Writers want fame, don't they? Or at least recognition of their writing. What writer doesn’t want to attain NY Times Best Seller status?

So what makes a person famous?

I may feel differently on another day, but right now here’s my list of the four most famous people alive today:

1. Michelle Obama – because she has these amazingly toned arms -- and I like how she bosses the President around sometimes.

2. George Clooney – because he’s the nicest guy in Hollywood – ever!

3. Oprah Winfrey – not only because she owns more shoes than Imelda Marcos, but because she’s likely the most influential woman in the world.

4. Seamus Heaney – one of today’s greatest poets and winner of the 1995 Nobel Prize for his "works of lyrical beauty and ethical depth, which exalt everyday miracles and the living past.”

What about you? What do you think makes a person "famous"? Would you ever want international fame? Why?
If you ever became famous, what would you like it to be for?

Who are your top three or four most famous people alive today?
I feel like giving away a gift today -- my "famous" Amazon gift certificate for $10 to the most "interesting" answer. Dr. Big will choose!


Helen said...

Is he coming to my place

have Fun

Nancy said...

Helen, congrats on the bird! Have fun with him.

Jo, "fame" has always held a connotation of merit for me. A "famous" person has done something noteworthy, not something notorious or stupid or self-indulgent or just loud. I realize much of the world sees things differently, of course.

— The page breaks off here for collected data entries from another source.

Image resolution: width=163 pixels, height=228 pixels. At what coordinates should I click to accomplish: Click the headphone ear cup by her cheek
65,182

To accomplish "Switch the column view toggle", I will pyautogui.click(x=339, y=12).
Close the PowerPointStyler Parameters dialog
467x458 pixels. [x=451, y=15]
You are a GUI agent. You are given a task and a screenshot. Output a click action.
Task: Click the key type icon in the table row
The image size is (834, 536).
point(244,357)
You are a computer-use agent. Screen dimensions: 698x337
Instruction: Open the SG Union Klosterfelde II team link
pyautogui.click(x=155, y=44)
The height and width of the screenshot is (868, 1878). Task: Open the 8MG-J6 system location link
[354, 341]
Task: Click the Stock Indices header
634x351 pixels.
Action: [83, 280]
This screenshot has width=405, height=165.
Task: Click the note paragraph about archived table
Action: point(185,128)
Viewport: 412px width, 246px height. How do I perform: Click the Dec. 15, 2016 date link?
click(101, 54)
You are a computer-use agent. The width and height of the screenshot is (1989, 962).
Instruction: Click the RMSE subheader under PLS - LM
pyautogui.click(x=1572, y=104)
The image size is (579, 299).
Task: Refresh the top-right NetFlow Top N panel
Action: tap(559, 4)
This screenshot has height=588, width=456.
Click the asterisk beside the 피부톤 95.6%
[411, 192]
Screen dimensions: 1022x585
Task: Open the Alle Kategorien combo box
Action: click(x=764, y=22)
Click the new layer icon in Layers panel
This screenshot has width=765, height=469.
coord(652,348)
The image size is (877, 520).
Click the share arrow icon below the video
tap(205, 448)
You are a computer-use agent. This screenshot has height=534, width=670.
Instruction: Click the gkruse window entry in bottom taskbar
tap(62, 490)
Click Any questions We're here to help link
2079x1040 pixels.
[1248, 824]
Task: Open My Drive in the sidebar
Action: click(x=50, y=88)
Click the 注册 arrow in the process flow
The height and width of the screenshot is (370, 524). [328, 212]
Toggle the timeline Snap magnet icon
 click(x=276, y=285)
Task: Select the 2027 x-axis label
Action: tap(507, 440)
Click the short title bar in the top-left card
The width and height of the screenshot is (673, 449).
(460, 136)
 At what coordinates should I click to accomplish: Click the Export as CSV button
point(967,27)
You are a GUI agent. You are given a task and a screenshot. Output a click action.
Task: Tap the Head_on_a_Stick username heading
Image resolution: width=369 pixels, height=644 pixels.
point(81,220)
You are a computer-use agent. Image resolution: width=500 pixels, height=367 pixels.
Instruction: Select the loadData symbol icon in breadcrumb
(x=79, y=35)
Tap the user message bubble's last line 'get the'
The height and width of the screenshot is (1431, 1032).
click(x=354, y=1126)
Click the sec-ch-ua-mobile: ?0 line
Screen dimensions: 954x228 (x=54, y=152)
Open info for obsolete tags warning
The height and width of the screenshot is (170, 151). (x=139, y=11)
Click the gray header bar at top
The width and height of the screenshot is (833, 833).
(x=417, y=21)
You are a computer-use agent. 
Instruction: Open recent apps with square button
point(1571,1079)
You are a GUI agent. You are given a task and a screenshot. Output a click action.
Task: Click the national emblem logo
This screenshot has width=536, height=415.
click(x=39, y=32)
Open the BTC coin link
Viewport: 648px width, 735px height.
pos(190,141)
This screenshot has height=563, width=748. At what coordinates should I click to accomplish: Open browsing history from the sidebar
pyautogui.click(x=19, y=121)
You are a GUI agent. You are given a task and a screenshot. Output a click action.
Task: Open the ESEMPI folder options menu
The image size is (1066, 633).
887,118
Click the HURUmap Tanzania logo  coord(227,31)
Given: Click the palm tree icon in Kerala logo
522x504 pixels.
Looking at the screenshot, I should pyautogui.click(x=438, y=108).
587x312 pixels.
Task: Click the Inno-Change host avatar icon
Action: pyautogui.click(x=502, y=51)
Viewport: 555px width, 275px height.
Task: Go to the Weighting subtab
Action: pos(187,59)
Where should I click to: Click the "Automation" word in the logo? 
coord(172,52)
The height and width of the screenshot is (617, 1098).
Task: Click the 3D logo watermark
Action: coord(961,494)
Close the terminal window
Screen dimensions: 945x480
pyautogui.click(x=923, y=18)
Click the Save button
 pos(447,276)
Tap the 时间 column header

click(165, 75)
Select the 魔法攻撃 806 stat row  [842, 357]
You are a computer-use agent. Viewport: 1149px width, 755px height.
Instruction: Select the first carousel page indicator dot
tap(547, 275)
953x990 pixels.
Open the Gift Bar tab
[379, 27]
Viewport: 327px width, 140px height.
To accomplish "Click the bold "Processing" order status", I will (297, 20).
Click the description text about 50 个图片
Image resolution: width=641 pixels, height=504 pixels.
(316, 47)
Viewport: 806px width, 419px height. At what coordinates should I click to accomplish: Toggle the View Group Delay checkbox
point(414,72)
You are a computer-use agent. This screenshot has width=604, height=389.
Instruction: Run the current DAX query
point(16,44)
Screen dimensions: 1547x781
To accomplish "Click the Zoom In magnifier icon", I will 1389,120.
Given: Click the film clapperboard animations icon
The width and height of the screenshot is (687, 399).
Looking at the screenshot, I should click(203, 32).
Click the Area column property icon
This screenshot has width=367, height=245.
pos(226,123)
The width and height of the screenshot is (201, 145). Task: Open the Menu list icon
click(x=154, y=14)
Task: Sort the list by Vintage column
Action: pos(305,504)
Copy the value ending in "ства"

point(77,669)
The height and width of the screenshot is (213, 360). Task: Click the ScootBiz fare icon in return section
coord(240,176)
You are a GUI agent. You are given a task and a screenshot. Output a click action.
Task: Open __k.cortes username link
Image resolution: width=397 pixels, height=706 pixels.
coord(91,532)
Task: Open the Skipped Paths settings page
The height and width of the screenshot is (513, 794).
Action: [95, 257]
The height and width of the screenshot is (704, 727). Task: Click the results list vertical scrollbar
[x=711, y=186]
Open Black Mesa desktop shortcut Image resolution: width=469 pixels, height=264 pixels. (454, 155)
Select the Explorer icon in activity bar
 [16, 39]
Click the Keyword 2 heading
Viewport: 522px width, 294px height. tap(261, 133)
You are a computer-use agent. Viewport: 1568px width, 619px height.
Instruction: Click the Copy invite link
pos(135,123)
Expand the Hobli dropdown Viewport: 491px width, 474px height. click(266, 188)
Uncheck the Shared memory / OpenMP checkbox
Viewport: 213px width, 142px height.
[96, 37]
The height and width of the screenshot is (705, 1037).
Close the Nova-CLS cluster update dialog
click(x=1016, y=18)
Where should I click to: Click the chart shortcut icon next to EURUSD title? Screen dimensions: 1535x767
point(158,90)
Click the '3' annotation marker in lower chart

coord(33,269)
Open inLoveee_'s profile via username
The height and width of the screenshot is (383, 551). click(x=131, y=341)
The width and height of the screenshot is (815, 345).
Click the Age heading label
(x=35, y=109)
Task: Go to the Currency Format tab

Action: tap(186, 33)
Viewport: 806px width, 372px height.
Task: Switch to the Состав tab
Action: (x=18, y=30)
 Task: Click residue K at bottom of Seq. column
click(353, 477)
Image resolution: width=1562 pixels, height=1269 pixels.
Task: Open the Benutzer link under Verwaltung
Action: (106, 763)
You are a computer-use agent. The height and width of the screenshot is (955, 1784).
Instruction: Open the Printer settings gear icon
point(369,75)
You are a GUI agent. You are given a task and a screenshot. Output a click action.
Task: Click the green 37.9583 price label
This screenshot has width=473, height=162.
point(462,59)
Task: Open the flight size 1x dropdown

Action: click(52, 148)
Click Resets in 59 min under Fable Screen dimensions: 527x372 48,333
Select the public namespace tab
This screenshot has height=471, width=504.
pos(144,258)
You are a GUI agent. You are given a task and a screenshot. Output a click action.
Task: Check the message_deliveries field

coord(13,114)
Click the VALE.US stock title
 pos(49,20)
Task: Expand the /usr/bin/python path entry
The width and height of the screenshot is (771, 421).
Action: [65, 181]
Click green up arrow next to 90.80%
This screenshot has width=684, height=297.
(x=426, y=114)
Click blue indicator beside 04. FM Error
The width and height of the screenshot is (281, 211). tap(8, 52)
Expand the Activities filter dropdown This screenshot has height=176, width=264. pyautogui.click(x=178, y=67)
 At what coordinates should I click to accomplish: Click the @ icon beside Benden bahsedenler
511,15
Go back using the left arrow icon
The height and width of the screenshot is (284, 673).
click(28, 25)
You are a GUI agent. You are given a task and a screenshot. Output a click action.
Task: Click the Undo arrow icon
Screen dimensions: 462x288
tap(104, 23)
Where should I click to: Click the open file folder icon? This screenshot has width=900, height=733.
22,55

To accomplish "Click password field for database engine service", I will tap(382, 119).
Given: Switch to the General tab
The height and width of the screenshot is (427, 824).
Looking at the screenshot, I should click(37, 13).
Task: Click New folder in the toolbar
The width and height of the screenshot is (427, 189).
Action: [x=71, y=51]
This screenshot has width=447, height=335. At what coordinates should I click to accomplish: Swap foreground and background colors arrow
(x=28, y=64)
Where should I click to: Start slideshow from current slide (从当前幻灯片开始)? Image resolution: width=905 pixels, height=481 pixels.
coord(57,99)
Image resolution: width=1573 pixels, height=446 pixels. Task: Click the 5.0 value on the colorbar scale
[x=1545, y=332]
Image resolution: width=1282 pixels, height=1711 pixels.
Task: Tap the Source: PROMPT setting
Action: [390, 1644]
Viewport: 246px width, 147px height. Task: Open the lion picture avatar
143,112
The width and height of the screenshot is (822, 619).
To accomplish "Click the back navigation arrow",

I don't think I'd want international fame. I like having bit chunks of my life to myself.

Helen said...

Well it is really hot here today the air con is on and we are watching the cricket on TV while reading of course and I went shopping today so there are Tim Tams LOL

Very good post, I think fame should as Nancy has said go hand in hand with something good that people have done whether it be writing a great book staring in a great movie or saving the planet. I think that we relate to people for different reasons and some people become famous for the wrong reasons as well.

I am not sure whether I would like to be in the limelight but if I was I would like to be acknowledged for doing something good or caring.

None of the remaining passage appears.